◆ **REQUIREMENT A**
In the rows, replace "icon" with "symbol" in the lines between the one holding "Click Restablecer filtros link" and the one holding "Looking at the screenshot, I should point(36,29).", inclusive. Reproduce those lines with every other part unchanged.

Transportation Modelling using Software Development Principles
27 March 2017
It is a fact of life to transportation modellers that the models they employ are neither purely software or purely data but a rich hybrid of the two. The software portion of a model is generally developed around the data that is available and tends to grow organically as the requirements of that particular model change over time and as various practitioners are responsible for its maintenance.
However, this approach has significant drawbacks, two models within the same organisation will generally reimplement the same logical components with different design decisions. Code and data will change over time with no real means of seeing whether or not the current state is the result of decisions made at design time or in the heat of a particularly tight deadline project which utilised the model.
These are all problems that are largely solved in the software development industry, through:
- Version Control – systems such as SVN and git are almost universally used by software practitioners;
- Software Reuse – a practice which is encouraged in both formal training and community guidelines; and
- Automated Testing – a software development practice with recognised reliability benefits, exemplified in development methodologies such as Test Driven Development and Continuous Integration.
Many of these benefits can be realised by applying these techniques in the field of transport modelling. VLC are in a fairly unique position, having multiple models which share a common structure, which makes these techniques particularly appealing but the benefits can be attained by practitioners using models of all scales and complexity. In particular as the complexity of modelling increases with more complex interaction models, we believe that techniques such as these become essential.
Version Control
Software developers have long used so called Version Control Systems (VCS) to keep track of the myriad small changes to source code that occur over time. These systems have enjoyed significant evolution over the past 20 years, and the front runners in the current generation (Git, Mercurial, etc.) are leaps and bounds ahead of their forebears in terms of functionality and ease of use.
A particularly useful development is the move to online functionality, which increases the ability for teams to collaborate. GitHub is probably the most widely recognized web front end for any VCS and is our main choice for our version control needs. As an organisation we have both public and private repositories of code which we use for everything from our core modelling platform to occasional utilities and libraries that we think are worth sharing with the wider community.
While not every transport modelling group will have their own core modelling platform, a common thread in all transport models is that they are generally configured and run using text based scripts and data files. These scripts may be python, they may be a proprietary language of the modelling platform, the data may be csv, json or yaml. But no matter the language or format of the data, they can all benefit from storage within a modern VCS.

◆ **Word and element locating data**

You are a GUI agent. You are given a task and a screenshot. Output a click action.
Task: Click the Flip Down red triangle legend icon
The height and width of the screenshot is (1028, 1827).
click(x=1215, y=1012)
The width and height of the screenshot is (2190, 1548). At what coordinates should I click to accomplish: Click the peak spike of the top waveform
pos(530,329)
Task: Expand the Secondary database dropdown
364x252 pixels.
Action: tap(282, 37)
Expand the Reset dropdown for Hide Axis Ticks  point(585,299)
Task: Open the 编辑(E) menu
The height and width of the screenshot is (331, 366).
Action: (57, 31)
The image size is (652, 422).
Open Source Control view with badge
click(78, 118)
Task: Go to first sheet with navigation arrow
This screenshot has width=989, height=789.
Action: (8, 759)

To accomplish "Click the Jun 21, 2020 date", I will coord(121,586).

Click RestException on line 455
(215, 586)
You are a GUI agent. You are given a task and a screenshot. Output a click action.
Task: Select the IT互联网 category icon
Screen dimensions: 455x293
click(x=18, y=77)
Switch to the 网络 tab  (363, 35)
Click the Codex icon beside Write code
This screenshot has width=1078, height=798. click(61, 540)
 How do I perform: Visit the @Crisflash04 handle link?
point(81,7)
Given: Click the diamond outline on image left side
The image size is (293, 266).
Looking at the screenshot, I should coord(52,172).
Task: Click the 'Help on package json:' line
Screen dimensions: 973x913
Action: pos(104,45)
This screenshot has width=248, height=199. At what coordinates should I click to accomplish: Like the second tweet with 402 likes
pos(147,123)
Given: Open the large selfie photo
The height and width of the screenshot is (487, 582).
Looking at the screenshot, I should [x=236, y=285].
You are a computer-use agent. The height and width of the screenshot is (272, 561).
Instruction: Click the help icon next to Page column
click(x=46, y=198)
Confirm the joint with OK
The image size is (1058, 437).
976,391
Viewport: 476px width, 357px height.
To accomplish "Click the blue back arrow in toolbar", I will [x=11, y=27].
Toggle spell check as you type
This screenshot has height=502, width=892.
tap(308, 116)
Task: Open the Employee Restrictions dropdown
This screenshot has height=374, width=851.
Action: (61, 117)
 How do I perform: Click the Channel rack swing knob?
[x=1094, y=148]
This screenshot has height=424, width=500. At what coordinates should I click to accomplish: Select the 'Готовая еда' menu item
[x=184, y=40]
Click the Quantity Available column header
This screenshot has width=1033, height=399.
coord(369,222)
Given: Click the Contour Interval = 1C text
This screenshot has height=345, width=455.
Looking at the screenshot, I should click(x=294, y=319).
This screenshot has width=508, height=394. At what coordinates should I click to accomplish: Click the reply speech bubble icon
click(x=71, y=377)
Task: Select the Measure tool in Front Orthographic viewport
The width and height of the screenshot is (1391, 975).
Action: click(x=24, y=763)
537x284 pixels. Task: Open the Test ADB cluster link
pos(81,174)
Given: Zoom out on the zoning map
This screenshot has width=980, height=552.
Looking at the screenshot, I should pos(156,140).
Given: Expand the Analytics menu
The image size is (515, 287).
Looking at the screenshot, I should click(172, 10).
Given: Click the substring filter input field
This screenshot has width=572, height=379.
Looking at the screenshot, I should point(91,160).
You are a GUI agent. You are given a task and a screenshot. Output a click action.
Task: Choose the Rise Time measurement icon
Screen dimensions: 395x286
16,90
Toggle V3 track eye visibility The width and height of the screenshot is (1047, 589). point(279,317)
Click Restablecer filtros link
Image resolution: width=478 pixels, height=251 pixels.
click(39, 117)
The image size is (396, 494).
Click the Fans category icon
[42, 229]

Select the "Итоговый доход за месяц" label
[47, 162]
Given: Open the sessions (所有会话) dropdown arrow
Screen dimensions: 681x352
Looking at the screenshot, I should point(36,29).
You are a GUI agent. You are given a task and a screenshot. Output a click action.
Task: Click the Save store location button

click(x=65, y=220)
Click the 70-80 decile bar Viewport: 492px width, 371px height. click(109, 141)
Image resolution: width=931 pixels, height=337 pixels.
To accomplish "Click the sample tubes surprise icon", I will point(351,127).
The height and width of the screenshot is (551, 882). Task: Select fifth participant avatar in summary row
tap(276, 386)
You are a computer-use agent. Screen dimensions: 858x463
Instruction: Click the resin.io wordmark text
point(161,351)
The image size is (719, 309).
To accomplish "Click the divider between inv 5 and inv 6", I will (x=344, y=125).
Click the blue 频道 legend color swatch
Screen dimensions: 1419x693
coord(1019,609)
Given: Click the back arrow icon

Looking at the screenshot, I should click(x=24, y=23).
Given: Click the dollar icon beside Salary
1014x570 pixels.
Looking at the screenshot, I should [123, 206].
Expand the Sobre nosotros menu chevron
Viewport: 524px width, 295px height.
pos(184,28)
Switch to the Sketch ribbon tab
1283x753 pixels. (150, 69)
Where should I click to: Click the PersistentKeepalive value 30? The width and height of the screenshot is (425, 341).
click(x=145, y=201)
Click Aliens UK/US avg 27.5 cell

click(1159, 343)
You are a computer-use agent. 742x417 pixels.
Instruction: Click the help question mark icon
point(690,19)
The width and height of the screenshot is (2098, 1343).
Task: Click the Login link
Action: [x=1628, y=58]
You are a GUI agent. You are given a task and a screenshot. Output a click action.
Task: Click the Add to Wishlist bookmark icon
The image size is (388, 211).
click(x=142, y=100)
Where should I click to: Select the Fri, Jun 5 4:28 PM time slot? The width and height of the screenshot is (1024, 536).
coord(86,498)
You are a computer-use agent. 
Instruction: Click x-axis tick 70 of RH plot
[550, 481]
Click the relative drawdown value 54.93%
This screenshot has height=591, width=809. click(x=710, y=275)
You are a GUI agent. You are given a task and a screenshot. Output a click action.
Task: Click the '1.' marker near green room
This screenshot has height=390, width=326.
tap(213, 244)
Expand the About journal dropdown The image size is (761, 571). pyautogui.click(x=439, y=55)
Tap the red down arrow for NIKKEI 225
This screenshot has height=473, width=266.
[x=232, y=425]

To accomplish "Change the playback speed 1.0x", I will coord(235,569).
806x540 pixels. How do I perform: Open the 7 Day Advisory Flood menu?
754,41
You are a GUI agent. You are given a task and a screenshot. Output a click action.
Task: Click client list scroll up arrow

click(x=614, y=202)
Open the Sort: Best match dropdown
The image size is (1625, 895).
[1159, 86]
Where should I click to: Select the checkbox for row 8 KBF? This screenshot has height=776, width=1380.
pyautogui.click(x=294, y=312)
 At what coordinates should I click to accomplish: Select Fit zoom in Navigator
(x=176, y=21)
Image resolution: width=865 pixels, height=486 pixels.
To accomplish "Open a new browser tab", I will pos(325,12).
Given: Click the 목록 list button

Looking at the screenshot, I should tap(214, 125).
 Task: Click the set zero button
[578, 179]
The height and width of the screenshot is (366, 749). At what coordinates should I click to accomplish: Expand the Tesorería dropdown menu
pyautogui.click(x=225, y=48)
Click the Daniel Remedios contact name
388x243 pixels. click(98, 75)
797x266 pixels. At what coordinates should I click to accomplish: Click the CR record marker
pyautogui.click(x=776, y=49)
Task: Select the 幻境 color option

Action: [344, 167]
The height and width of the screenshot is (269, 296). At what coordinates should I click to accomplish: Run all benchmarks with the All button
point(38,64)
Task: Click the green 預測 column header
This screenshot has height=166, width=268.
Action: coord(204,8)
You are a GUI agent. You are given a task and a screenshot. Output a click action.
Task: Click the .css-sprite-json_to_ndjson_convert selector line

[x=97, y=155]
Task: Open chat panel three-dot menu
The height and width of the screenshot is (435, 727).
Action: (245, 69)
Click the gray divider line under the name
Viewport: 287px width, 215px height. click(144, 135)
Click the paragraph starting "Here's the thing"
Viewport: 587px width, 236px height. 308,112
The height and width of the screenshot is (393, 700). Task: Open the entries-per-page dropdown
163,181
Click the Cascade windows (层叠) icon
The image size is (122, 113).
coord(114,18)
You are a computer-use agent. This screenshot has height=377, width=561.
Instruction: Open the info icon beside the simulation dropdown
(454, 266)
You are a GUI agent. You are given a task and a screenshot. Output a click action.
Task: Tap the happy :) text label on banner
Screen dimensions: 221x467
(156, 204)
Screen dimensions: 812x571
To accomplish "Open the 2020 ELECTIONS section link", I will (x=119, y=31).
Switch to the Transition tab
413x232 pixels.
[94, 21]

◆ **REQUIREMENT B**
Carry on the piece about applying software development practices to transport modelling, starting after its final sentence.

◆ **EXERCISE RESPONSE A**
Click Restablecer filtros link
Image resolution: width=478 pixels, height=251 pixels.
click(39, 117)
The image size is (396, 494).
Click the Fans category symbol
[42, 229]

Select the "Итоговый доход за месяц" label
[47, 162]
Given: Open the sessions (所有会话) dropdown arrow
Screen dimensions: 681x352
Looking at the screenshot, I should point(36,29).

◆ **EXERCISE RESPONSE B**
There are a number of benefits that can be obtained immediately by version controlling your key model inputs:
- Auditability: Each change to scripts/data is accompanied by a person (author) and a reason (commit message). This is invaluable when working out why a particular part of the model was set up in the manner it was.
- Working with a safety net: As a team working on a model, either in development or application, the ability to easily see what changes you have made as you progress can be invaluable. It is also liberating to be able to make as many changes as you like, break as many things as you like, experiment as you see fit… and still be able to easily roll back to a known good version of the model.
There are some other benefits that are only realised as teams change their overall workflow to better leverage the tooling. A great example of this is Github’s Pull Request workflow.
This feature allows a contributor to take a set of changes that they believe will be beneficial to a model and package them up and get feedback from other team members about those changes before those changes are “pulled” back into the main trunk. This is immensely powerful as it:
- allows mistakes (we all make them) to be spotted earlier, and
- knowledge to be shared amongst team members more freely. Allowing juniors to see the workflow employed by a senior team member and allowing senior members to provide feedback on juniors work.
Binary and GeoData
These benefits are most keenly felt when working with purely text based files as most of the tools surrounding VCS are built for working with text. Unfortunately there are large parts of our models that are not text based: spatial data, matrices and spreadsheets are just some of our favourites. But the fact that the tools are tailored for text doesn’t mean that our binary data can’t benefit from VCS as well. VLC use an internal Subversion server to handle large amounts of binary model data with all the benefits listed above. GitHub also provides large file storage support which makes it possible to store huge amounts of data (demand and skim matrices anyone?).
The one caveat to that is that while text based diff tools are commonly available that make it trivially easy to see exactly what was changed in a particular commit, they do not provide support for most binary file types.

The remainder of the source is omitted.